Copy the data beginning at the line that has "Collapse the navigator" and stopping after the line that has "Looking at the screenshot, I should click(x=316, y=215).". Swap "folder" for "directory" and leave everything else unchanged.

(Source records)
____________
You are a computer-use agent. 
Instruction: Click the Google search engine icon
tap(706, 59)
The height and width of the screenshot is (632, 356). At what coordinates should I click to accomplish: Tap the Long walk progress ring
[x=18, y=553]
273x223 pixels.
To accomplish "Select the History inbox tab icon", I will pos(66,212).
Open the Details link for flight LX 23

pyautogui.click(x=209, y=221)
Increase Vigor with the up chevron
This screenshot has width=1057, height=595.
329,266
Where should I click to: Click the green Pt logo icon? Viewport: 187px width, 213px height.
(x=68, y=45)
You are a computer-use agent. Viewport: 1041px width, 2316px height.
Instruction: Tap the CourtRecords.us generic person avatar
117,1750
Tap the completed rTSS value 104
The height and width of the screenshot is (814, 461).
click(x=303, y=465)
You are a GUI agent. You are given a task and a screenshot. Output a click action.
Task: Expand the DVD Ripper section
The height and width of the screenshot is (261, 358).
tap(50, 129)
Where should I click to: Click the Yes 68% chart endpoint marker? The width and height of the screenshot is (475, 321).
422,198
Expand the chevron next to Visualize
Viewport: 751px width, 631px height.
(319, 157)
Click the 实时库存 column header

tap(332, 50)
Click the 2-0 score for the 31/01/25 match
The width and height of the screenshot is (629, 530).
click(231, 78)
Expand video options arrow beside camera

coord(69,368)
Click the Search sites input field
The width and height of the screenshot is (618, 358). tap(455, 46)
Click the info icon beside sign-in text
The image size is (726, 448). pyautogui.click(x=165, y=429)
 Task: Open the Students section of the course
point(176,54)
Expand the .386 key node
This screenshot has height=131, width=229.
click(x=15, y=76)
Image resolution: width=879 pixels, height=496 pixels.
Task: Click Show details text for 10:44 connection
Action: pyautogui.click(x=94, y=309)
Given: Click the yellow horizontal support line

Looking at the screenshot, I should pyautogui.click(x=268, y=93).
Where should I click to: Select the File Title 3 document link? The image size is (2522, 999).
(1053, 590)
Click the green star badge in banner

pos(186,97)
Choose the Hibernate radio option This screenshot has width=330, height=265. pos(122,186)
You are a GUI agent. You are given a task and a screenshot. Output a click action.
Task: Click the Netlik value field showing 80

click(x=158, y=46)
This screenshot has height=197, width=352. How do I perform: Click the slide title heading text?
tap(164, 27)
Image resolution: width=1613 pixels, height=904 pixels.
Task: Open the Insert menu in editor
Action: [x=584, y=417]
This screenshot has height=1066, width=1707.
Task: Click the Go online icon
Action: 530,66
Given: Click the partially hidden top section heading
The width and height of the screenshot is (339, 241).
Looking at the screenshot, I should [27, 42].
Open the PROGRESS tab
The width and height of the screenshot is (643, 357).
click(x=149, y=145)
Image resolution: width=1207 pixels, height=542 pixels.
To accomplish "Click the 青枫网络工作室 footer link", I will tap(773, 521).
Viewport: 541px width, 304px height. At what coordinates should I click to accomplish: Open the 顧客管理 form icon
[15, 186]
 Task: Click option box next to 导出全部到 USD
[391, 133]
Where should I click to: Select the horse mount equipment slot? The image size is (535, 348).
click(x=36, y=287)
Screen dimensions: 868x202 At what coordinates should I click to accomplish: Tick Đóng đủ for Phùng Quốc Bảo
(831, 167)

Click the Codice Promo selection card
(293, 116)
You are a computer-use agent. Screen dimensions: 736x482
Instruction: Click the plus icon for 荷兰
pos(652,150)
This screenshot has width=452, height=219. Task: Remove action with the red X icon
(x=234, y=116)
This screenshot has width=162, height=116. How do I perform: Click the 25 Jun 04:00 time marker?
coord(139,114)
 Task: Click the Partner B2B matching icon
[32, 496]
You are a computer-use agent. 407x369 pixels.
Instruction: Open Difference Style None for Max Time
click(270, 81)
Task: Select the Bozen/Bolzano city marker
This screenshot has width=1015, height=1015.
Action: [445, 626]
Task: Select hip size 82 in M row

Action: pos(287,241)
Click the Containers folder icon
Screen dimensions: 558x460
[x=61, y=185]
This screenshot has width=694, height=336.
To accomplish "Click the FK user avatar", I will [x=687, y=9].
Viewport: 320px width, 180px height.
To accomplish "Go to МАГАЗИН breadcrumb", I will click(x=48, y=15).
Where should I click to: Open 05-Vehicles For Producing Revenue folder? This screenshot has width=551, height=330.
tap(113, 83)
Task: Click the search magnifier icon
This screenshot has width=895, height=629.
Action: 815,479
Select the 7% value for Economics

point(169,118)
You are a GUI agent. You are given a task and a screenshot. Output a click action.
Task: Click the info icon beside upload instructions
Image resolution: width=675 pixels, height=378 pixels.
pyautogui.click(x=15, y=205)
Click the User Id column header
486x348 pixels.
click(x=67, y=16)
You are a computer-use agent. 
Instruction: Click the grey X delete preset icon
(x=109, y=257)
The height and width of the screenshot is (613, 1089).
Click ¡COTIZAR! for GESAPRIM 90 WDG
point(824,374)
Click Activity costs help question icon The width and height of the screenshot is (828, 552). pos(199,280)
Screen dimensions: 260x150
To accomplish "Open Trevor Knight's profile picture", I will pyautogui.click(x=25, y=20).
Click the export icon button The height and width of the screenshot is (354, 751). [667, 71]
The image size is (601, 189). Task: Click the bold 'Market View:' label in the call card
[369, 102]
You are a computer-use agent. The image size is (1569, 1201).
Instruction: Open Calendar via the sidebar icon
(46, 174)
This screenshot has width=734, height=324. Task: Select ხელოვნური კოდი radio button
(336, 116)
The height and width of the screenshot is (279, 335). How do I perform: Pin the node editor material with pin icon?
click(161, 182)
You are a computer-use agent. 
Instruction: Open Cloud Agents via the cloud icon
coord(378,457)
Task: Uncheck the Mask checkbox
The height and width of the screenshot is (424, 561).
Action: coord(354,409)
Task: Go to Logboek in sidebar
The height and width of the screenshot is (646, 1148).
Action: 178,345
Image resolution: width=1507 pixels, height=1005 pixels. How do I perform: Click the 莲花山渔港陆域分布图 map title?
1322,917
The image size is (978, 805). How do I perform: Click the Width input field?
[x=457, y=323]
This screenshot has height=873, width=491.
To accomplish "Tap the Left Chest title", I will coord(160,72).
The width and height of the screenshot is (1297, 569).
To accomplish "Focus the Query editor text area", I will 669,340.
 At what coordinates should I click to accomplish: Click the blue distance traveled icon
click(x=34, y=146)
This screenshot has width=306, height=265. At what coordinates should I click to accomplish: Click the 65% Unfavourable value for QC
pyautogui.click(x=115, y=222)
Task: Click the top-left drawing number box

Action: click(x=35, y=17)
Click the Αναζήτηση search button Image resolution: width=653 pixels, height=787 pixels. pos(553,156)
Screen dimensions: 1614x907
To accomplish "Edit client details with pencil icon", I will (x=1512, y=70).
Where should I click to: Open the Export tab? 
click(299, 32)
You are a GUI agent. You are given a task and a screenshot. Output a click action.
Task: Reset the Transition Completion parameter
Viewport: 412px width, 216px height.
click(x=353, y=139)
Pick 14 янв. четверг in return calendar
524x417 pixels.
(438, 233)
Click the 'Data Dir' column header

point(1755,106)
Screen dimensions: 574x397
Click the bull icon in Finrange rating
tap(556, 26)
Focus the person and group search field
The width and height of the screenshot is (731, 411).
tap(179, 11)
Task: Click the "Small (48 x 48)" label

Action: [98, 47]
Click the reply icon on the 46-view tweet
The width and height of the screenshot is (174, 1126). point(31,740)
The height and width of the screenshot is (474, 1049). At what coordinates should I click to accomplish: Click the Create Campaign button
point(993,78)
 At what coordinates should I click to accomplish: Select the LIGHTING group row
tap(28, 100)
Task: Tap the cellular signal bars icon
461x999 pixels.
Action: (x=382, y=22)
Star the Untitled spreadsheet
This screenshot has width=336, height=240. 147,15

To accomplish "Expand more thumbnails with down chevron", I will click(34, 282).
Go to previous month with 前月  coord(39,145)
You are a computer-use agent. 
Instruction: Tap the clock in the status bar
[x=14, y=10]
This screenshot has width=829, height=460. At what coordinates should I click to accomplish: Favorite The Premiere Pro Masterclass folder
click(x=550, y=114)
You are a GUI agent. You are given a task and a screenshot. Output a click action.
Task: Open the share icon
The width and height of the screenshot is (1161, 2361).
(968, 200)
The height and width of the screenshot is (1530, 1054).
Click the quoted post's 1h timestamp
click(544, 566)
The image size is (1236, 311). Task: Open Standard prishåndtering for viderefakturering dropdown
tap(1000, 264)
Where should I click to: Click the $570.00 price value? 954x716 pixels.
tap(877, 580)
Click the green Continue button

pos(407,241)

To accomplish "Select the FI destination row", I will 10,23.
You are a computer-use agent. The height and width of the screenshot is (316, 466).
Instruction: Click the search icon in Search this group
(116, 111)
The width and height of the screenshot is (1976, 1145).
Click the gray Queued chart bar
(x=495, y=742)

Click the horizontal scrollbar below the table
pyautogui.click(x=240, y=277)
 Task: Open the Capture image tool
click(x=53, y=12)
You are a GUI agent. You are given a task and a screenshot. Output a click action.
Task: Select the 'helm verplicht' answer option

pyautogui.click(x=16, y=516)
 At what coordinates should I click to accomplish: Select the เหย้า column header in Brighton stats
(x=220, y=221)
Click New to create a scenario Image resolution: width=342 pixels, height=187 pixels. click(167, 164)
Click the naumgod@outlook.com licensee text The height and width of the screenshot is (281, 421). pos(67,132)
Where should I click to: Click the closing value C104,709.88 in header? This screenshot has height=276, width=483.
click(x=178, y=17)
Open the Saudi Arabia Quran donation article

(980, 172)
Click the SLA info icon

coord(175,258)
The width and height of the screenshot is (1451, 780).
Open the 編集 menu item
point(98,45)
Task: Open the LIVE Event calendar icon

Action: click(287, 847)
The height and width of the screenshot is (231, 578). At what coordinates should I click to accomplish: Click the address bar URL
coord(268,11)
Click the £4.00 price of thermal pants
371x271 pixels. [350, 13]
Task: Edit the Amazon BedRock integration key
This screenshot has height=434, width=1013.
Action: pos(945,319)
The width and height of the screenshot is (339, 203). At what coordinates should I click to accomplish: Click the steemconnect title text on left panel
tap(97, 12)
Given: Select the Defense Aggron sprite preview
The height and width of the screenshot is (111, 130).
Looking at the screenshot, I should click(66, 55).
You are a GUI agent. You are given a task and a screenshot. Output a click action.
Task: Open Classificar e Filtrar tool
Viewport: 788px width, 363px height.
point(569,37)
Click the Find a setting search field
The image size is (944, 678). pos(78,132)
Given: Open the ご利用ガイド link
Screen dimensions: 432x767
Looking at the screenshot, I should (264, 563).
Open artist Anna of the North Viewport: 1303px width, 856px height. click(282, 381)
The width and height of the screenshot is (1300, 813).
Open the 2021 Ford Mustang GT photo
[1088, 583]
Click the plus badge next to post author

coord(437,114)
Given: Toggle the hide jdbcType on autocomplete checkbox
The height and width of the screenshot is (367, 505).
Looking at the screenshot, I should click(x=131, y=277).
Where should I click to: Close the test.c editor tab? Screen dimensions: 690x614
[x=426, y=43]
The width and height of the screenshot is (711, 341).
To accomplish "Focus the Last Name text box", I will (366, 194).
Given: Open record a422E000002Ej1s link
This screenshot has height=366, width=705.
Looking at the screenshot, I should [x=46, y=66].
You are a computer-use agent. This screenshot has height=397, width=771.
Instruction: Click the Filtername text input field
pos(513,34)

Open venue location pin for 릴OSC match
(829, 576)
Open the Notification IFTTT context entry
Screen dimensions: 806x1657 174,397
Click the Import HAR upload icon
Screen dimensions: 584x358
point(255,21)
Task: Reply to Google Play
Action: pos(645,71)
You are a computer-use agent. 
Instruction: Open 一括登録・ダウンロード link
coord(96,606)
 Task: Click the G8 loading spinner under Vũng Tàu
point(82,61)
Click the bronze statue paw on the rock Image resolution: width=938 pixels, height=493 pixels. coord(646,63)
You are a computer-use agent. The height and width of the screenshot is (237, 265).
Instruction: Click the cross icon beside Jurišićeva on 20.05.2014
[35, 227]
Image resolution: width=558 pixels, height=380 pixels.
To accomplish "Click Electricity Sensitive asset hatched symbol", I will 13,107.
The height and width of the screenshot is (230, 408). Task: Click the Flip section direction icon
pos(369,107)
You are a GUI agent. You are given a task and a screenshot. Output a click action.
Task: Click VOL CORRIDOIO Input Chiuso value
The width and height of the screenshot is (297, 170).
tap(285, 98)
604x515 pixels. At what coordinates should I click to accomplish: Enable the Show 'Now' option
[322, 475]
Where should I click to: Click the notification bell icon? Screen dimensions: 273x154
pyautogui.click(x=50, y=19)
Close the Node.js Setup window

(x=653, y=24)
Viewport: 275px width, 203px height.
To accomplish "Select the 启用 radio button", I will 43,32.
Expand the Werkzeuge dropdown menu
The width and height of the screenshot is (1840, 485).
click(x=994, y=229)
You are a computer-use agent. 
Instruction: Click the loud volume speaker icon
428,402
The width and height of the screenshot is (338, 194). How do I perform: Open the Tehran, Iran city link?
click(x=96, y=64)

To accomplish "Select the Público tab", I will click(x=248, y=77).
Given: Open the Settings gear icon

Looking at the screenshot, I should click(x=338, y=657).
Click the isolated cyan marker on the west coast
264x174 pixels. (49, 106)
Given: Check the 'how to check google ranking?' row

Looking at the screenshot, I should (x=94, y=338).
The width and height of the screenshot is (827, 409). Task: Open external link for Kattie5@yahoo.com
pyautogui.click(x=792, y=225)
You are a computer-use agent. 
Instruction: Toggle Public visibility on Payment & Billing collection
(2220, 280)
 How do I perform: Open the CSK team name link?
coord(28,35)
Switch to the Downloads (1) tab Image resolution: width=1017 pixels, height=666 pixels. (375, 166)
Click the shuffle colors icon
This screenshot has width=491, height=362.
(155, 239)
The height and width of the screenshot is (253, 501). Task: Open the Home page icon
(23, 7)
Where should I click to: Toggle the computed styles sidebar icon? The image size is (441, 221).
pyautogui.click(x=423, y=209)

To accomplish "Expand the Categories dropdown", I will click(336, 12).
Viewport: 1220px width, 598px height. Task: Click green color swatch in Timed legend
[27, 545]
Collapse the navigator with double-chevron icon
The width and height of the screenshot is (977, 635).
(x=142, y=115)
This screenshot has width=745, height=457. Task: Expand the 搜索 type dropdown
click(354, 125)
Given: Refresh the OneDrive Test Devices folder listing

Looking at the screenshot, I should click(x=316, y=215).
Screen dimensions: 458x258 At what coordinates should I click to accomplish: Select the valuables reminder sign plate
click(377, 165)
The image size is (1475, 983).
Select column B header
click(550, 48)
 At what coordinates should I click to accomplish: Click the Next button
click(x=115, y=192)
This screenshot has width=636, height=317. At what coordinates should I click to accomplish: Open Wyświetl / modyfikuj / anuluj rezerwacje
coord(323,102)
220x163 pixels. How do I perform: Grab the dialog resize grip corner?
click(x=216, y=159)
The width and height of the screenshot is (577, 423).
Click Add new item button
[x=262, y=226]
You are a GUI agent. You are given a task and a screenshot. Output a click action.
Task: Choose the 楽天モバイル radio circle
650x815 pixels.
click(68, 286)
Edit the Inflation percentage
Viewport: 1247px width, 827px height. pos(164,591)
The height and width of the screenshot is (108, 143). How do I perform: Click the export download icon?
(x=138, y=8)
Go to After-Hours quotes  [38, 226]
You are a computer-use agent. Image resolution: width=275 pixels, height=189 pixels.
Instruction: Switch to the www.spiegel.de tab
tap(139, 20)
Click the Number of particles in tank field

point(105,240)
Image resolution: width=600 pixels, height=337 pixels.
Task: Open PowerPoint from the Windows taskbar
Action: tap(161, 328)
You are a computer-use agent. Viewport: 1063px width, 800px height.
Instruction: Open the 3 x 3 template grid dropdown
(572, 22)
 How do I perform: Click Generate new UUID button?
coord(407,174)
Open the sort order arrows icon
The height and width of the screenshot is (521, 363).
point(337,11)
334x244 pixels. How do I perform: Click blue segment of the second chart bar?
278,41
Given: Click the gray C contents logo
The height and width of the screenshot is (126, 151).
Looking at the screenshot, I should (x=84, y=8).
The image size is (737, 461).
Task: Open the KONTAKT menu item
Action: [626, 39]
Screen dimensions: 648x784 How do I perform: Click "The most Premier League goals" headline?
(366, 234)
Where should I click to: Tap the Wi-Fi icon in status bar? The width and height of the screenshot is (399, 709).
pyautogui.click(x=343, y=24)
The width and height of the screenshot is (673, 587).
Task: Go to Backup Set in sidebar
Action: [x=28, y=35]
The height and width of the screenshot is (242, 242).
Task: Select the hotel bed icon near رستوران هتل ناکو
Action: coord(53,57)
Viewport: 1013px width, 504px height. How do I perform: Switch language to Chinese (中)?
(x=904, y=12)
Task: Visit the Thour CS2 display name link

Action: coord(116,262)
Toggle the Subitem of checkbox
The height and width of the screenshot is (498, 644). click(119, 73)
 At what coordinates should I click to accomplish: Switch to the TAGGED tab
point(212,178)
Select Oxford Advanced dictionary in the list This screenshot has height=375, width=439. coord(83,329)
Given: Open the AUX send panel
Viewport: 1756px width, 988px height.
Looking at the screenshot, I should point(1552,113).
____________
Task response:
Collapse the navigator with double-chevron icon
The width and height of the screenshot is (977, 635).
(x=142, y=115)
This screenshot has width=745, height=457. Task: Expand the 搜索 type dropdown
click(354, 125)
Given: Refresh the OneDrive Test Devices directory listing

Looking at the screenshot, I should click(x=316, y=215).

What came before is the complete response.